(Aim of the task)
The result should be the lines from the one that contains "Task: Click the" to the final line of the entries below, copied exactly and with no pictures.

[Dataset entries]
- Opening Delimiter -

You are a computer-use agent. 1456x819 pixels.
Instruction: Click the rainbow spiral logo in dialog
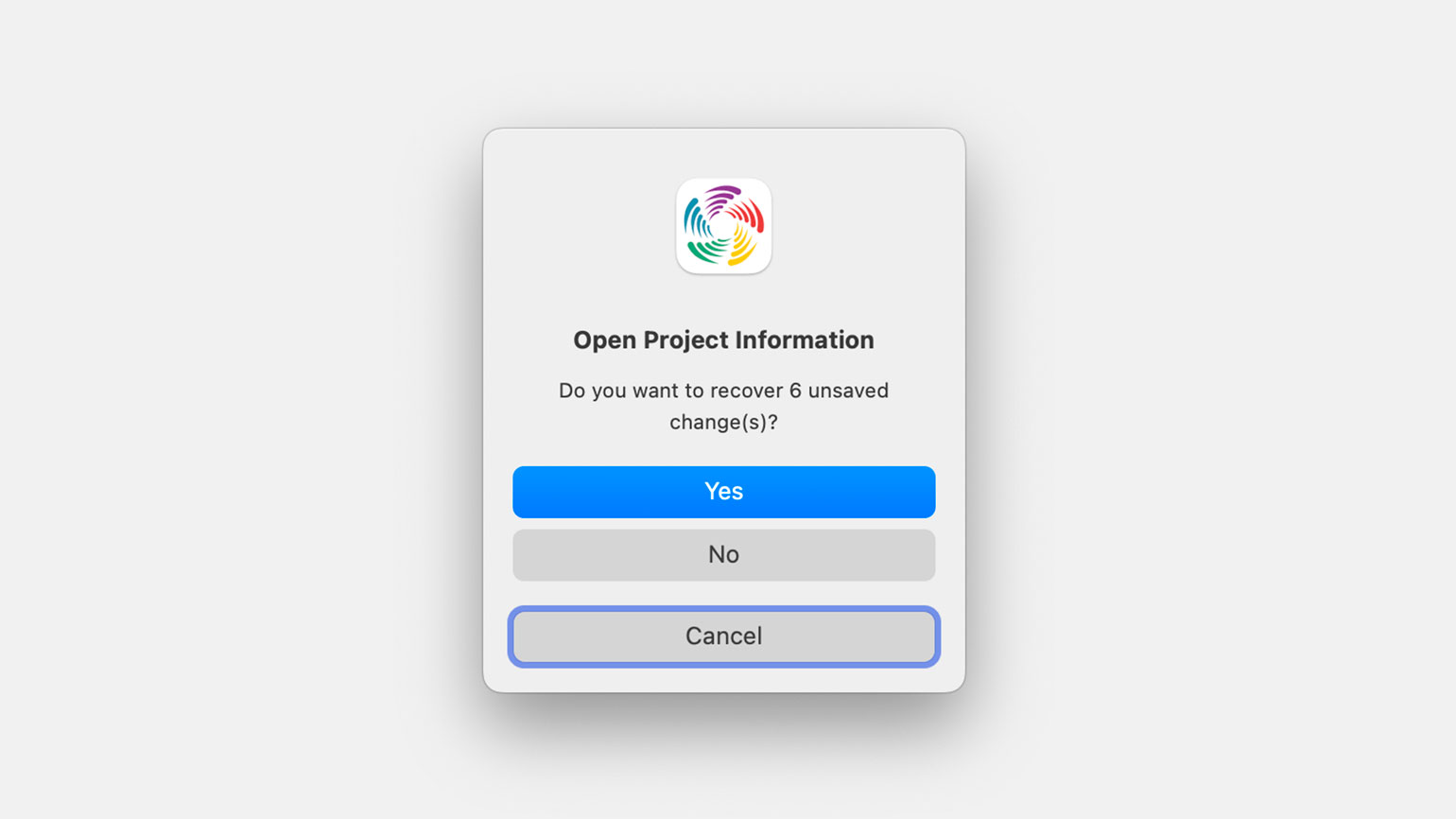[x=723, y=226]
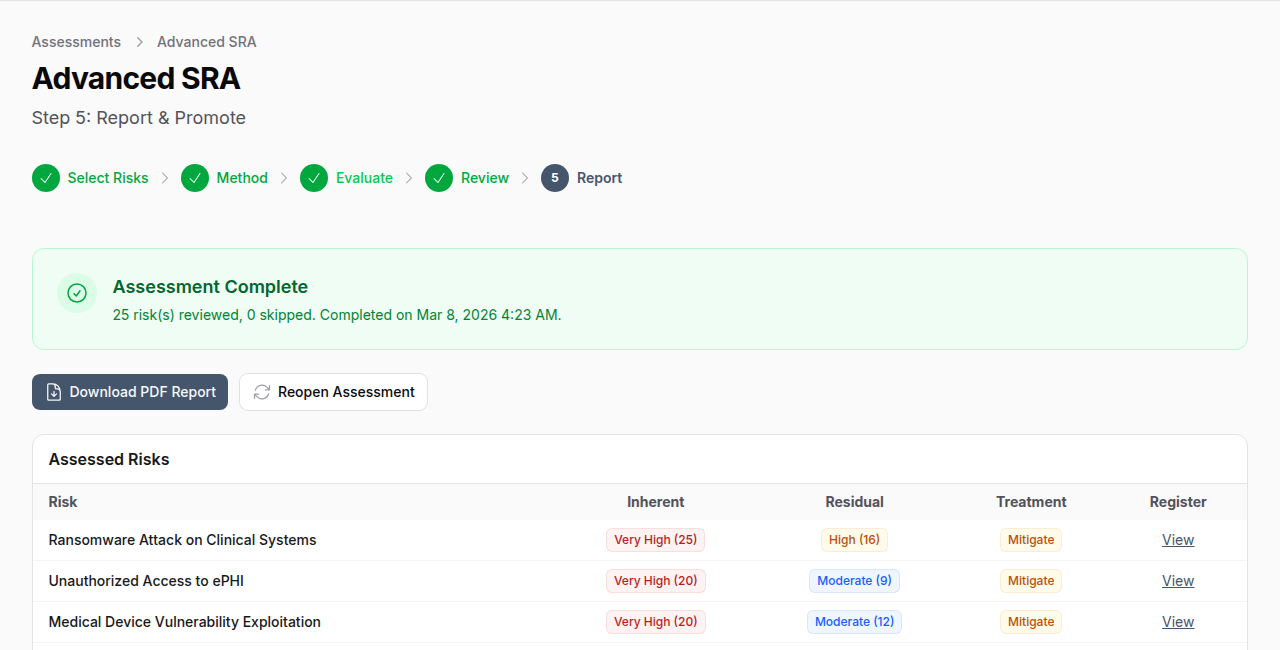Click the Advanced SRA breadcrumb item
The image size is (1280, 650).
pyautogui.click(x=206, y=42)
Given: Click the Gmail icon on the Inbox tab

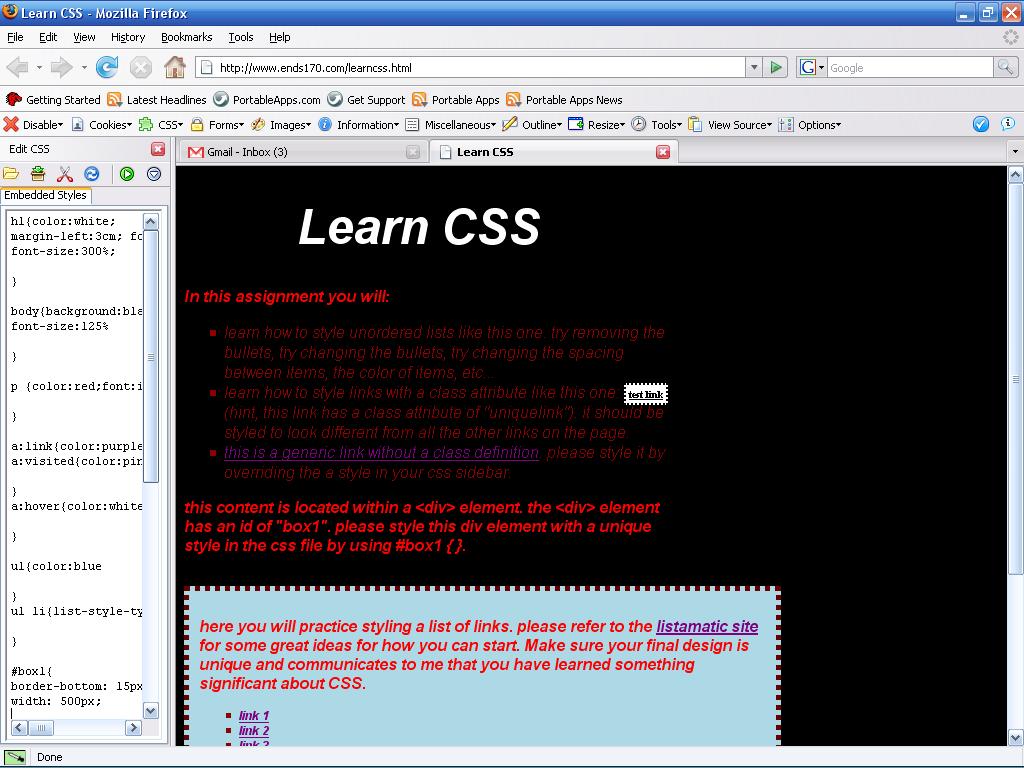Looking at the screenshot, I should (193, 152).
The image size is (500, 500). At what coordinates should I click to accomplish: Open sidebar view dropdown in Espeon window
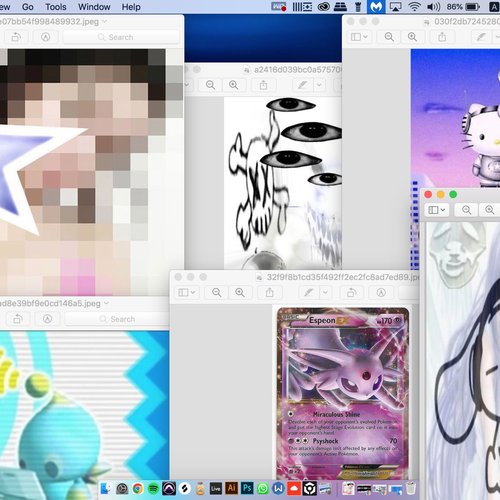[186, 293]
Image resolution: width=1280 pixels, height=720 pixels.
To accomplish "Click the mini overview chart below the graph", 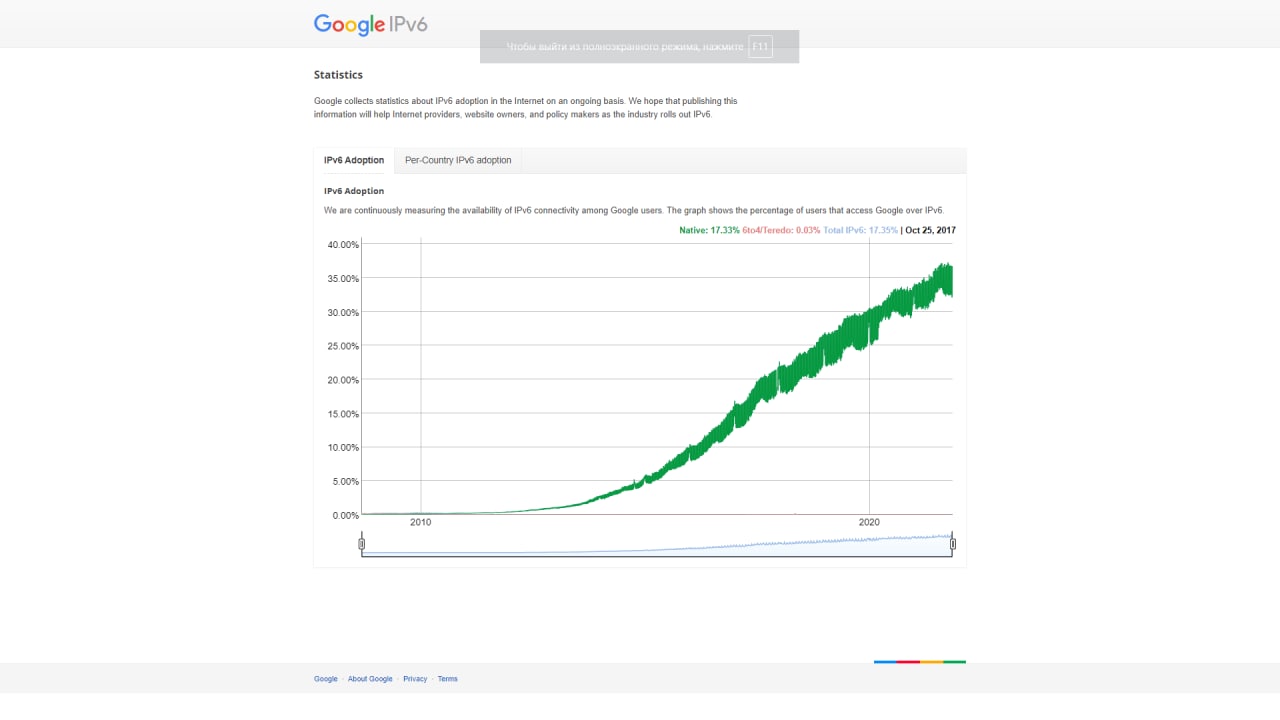I will tap(656, 545).
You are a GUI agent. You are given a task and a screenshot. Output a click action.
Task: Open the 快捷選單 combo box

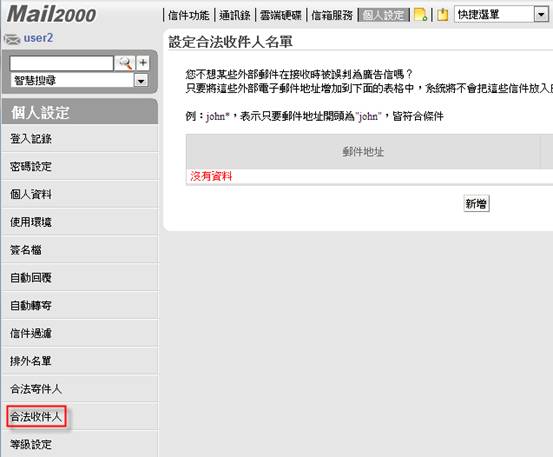(501, 15)
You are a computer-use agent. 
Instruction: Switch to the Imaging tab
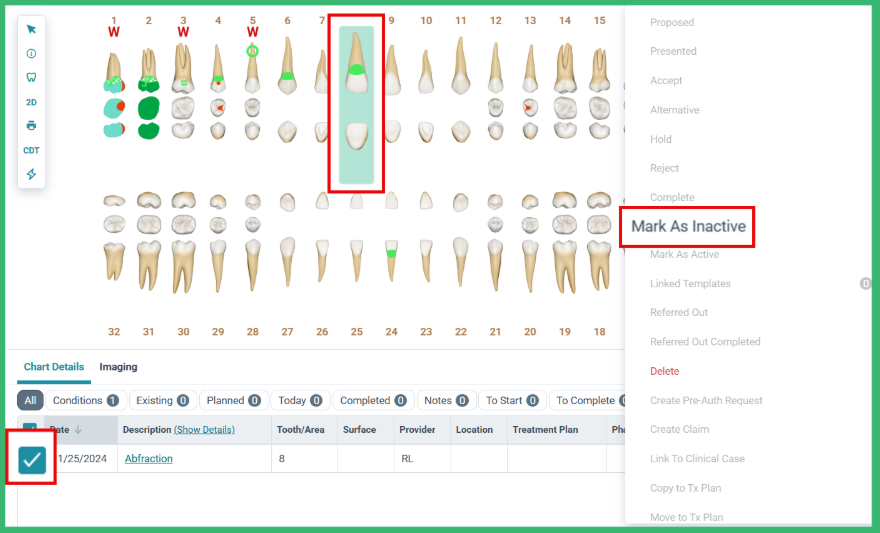point(118,366)
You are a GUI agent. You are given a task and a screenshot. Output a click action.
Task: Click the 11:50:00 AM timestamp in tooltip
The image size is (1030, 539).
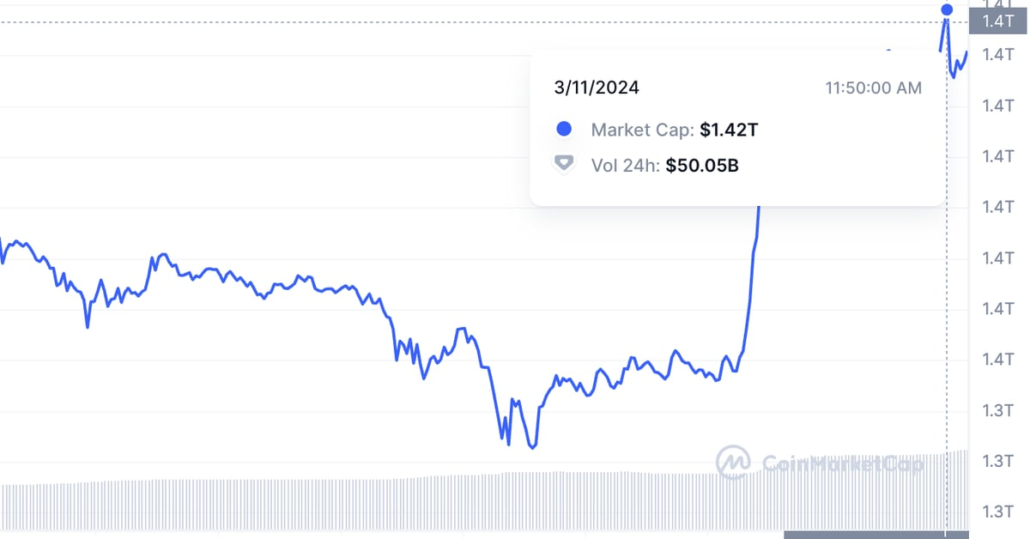point(873,88)
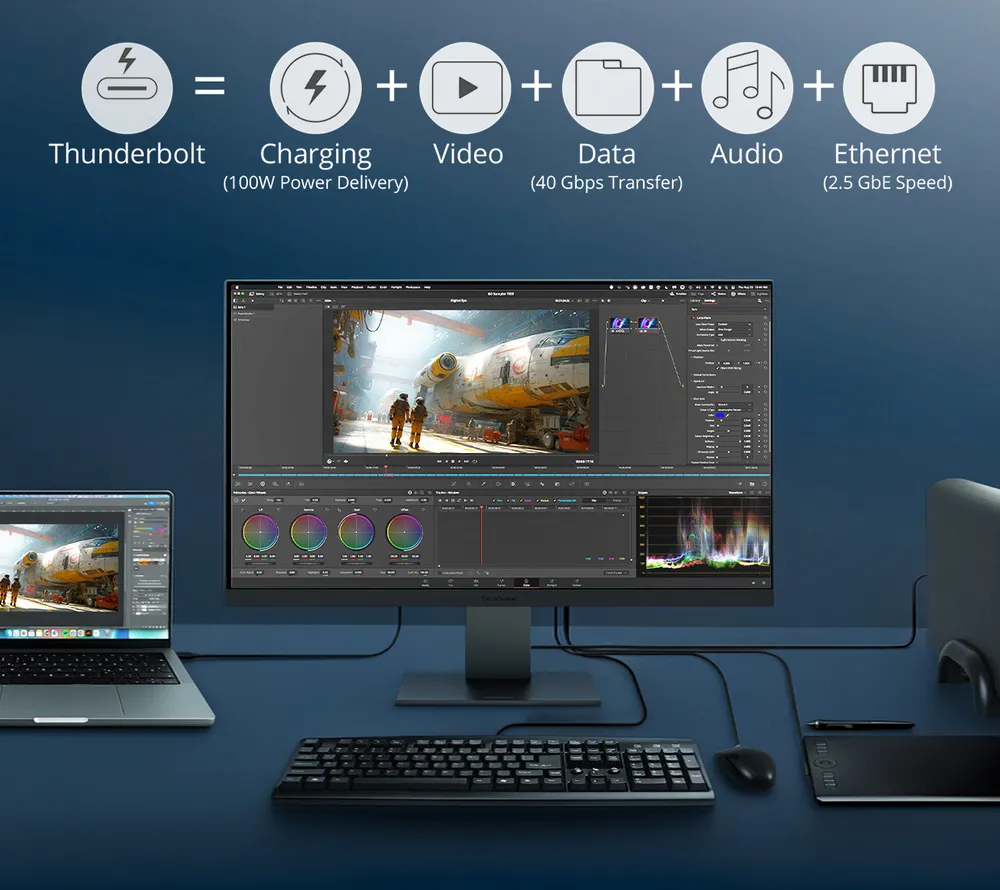Click the Thunderbolt port icon
Image resolution: width=1000 pixels, height=890 pixels.
[127, 88]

- Closing Delimiter -

(Answer space)
Task: Click the 11:50:00 AM timestamp in tooltip
The image size is (1030, 539).
point(873,88)
Click the Thunderbolt port icon
Image resolution: width=1000 pixels, height=890 pixels.
[127, 88]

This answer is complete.